start TEXT PROVIDED

The point I want to be clear about, in conclusion, is that ostensibly the veteran ascetic is expressing a principle which, as translated by PO, sounds beautiful – one's practice of pain becomes all the greater, all the more painful, from being done in the presence of a magnificent Himālayan mountain.

For a Buddhist who is in touch with his reason, however, asceticism is asceticism – a viewpoint which, however elegantly, beautifully and romantically it is expressed – we are here coldly to shun.

But, there again, if we dig deeper below this great big snow-clad rock, it may be possible – maybe after having dug for an hour or two and then turned our backs on the rock and walked away from it – to hear other, deeper echoes too.


VOCABULARY
brahmarṣi-rājarṣi-surarṣi-juṣṭaḥ (nom. sg. m.): loved/frequented by brahmin seers, royal seers, and divine seers
brahmarṣi: m. " Brahmanical sage " , N. of a partic. class of sages supposed so belong to the Brahman caste (as vasiṣṭha &c )

end TEXT PROVIDED
start DATASET RECORDS

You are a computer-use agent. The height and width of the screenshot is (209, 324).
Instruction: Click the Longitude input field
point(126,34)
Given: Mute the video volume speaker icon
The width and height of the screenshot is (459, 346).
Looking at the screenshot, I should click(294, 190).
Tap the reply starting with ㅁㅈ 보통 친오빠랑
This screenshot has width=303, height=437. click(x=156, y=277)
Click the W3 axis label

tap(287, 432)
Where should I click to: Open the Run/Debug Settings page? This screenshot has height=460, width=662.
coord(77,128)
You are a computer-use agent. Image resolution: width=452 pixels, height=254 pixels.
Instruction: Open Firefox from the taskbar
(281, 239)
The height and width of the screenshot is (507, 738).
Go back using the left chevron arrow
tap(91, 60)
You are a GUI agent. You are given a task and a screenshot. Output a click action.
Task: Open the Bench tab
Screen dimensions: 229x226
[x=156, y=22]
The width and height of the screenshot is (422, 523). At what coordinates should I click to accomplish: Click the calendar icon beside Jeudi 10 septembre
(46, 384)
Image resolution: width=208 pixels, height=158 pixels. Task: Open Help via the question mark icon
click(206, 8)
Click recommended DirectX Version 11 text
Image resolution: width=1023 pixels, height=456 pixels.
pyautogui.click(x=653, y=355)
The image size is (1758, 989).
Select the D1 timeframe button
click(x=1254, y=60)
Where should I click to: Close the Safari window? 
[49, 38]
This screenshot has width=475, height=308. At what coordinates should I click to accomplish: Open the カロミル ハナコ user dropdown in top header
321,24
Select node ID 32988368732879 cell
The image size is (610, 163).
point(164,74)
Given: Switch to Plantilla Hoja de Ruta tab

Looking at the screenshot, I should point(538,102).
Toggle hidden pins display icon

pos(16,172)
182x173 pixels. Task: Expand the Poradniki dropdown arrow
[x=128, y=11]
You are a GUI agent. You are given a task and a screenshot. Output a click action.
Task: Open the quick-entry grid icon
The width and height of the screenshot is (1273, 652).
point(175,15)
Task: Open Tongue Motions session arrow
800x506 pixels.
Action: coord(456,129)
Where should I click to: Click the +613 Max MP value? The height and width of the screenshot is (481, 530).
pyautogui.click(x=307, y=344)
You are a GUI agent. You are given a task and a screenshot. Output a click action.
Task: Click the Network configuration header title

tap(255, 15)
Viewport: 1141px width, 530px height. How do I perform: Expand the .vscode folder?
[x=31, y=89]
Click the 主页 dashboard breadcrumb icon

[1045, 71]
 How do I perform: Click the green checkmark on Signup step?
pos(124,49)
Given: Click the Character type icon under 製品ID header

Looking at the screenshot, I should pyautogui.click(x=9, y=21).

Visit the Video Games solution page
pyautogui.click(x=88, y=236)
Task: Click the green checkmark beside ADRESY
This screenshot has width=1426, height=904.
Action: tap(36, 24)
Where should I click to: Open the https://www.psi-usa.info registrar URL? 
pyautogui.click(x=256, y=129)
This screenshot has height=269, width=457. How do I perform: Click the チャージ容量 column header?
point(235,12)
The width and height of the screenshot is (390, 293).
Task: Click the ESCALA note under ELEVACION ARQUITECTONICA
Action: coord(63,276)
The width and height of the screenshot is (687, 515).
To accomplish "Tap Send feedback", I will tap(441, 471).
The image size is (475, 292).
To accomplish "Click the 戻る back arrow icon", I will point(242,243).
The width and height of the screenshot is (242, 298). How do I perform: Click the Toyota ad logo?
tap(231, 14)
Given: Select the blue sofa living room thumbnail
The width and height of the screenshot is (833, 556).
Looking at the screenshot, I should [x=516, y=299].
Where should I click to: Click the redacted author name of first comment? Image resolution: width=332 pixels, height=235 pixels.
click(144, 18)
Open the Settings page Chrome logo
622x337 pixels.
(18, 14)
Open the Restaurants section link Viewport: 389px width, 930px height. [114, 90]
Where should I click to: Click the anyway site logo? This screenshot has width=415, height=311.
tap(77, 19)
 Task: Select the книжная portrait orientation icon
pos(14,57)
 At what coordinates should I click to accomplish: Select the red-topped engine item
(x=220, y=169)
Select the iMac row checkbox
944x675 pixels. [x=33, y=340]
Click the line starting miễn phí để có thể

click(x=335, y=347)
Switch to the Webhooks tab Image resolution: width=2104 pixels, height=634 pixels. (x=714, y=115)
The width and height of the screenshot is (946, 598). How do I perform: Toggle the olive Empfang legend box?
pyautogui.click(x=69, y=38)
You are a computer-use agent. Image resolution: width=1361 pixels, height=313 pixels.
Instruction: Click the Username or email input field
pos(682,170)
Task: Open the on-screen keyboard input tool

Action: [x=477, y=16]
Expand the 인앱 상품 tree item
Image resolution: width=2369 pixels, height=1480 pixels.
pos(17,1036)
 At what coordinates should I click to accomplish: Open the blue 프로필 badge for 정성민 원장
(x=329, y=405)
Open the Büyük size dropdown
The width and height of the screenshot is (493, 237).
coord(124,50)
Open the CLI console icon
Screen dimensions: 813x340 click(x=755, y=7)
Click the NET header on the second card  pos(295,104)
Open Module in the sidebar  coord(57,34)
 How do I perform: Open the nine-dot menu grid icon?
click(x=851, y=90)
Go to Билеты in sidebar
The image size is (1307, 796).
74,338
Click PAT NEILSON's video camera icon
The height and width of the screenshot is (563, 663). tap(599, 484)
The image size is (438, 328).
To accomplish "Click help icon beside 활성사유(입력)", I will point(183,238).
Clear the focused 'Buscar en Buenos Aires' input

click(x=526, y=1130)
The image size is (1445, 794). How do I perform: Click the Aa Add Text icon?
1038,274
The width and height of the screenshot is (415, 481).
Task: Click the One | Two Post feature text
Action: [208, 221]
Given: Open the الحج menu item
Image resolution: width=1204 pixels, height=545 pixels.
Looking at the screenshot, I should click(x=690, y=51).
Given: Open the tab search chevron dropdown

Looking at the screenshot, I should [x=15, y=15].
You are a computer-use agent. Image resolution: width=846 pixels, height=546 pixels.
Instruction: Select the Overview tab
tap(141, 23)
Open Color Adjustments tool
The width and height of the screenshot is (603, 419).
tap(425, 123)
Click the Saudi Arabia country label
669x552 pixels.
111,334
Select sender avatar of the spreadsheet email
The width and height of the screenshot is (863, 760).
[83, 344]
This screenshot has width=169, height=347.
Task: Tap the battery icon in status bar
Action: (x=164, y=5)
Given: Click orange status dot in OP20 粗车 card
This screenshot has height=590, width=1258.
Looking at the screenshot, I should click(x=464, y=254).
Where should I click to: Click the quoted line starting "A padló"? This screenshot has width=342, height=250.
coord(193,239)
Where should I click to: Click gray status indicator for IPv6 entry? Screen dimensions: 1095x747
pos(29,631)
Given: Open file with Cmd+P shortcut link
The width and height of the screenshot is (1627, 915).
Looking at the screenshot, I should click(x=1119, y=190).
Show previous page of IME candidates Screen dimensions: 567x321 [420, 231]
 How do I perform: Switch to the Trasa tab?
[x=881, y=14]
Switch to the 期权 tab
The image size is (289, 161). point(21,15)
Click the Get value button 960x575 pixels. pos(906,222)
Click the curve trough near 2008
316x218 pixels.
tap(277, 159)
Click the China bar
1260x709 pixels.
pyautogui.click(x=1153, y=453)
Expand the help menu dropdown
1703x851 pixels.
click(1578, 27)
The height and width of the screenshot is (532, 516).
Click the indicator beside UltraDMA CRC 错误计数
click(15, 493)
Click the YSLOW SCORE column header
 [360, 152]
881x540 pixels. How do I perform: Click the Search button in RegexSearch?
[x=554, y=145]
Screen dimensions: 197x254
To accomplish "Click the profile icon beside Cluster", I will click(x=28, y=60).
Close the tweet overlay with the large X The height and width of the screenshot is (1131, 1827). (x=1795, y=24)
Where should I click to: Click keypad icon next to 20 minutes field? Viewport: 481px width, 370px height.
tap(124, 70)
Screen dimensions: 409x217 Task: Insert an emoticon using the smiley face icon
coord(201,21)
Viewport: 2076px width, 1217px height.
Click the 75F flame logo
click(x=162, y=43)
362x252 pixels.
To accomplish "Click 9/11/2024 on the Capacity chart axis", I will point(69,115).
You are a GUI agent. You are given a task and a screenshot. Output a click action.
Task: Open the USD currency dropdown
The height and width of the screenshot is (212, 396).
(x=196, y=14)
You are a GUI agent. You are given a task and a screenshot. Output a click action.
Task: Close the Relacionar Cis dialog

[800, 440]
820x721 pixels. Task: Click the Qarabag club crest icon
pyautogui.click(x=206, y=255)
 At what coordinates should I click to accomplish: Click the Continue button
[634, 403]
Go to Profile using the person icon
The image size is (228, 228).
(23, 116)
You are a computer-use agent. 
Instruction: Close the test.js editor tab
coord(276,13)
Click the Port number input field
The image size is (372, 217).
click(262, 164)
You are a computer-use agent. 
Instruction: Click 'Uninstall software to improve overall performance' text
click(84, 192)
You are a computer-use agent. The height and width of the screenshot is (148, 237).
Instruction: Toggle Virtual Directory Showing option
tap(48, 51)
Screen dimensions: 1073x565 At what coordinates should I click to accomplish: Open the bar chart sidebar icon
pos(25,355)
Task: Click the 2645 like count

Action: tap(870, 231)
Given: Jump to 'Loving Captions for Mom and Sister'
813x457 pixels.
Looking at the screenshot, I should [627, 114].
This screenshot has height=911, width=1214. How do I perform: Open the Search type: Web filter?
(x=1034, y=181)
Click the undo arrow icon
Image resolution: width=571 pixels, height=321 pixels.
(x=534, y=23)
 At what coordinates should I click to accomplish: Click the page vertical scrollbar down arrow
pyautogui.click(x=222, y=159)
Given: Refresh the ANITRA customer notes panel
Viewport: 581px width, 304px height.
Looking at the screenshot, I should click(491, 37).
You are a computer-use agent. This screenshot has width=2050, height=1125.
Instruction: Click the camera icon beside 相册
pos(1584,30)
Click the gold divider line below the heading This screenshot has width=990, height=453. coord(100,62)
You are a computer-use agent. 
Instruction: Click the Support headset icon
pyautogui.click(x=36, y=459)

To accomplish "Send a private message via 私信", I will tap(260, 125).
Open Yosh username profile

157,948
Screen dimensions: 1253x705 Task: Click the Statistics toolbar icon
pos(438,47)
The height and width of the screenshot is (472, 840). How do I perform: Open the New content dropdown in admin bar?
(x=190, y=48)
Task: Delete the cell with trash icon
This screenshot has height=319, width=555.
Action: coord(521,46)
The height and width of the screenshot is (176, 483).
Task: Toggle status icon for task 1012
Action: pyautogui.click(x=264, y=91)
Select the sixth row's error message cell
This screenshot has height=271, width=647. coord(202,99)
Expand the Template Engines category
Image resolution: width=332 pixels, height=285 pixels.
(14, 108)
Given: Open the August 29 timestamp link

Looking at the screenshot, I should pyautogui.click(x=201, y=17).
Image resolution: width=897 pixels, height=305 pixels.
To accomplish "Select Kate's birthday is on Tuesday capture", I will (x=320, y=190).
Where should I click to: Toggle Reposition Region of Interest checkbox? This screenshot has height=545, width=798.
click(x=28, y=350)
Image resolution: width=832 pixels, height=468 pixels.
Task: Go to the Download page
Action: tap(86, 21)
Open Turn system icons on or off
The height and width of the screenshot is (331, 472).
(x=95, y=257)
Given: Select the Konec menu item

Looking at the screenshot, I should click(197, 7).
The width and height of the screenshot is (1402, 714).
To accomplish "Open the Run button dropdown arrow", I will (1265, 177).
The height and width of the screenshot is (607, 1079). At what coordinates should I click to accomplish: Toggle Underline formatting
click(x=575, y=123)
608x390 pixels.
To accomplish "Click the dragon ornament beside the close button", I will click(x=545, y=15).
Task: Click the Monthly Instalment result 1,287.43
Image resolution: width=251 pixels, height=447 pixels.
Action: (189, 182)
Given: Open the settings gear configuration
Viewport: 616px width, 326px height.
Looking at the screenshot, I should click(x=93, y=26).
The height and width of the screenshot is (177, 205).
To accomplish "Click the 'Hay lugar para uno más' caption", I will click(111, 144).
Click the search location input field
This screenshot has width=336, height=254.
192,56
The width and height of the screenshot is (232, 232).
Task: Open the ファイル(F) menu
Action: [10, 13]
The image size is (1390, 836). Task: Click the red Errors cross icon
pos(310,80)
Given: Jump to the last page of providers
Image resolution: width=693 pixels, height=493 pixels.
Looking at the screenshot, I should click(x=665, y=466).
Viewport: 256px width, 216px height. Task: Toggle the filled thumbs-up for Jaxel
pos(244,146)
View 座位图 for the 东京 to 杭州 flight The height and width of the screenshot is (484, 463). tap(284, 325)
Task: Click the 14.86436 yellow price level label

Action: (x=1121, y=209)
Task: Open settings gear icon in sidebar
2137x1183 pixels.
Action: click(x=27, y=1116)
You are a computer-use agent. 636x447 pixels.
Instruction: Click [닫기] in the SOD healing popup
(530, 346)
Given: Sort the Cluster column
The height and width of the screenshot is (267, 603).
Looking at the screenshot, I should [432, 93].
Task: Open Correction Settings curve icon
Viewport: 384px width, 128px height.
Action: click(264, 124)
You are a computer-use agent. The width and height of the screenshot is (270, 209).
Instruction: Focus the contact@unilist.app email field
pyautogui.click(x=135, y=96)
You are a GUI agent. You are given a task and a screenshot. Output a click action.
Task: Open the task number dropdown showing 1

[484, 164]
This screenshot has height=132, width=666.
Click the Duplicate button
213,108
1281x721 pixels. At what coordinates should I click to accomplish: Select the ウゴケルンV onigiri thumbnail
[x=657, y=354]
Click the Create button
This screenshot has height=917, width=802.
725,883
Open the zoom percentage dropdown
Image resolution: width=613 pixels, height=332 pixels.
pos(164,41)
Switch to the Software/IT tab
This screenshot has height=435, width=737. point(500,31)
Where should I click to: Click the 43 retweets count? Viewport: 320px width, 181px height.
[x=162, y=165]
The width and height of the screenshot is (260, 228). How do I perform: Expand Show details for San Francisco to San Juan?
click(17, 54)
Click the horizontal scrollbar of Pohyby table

end DATASET RECORDS

CHALLENGE 1: Reproduce the part of the commentary on asceticism that opens with the words containing "For a Buddhist" and closes with "vasiṣṭha &c )".
CHALLENGE 2: Pick up the commentary on asceticism right after its final line and carry it forward.

FINAL RESULT 1:
For a Buddhist who is in touch with his reason, however, asceticism is asceticism – a viewpoint which, however elegantly, beautifully and romantically it is expressed – we are here coldly to shun.

But, there again, if we dig deeper below this great big snow-clad rock, it may be possible – maybe after having dug for an hour or two and then turned our backs on the rock and walked away from it – to hear other, deeper echoes too.


VOCABULARY
brahmarṣi-rājarṣi-surarṣi-juṣṭaḥ (nom. sg. m.): loved/frequented by brahmin seers, royal seers, and divine seers
brahmarṣi: m. " Brahmanical sage " , N. of a partic. class of sages supposed so belong to the Brahman caste (as vasiṣṭha &c )

FINAL RESULT 2:
rājarṣi: m. a royal ṛṣi or saint , ṛṣi of royal descent , that holy and superhuman personage which a king or man of the military class may become by the performance of great austerities
surarṣi: m. a divine ṛṣi , a ṛṣi dwelling among the gods
juṣṭa: mfn. liked , wished , loved ; frequented , visited , inhabited

puṇyaḥ (nom. sg. m.): mfn. auspicious , propitious , fair , pleasant , good , right , virtuous , meritorious , pure , holy , sacred
samīpe (= loc. samīpa): in the vicinity , near , close at hand , beside , in the presence of , at the time of , before , at , towards "
himavān (nom. sg. m.): mfn. having frost or snow , snowy , frosty , icy , snow-clad ; m. a snowy mountain ; m. the himālaya
hi: for
śailaḥ (nom. sg. m): mfn. made of stone , stony , rocky ; m. a rock , crag , hill , mountain

tapāṁsi (nom. pl.): n. austerities, ascetic practices
tāni (nom. pl. n.): those
eva: (emphatic)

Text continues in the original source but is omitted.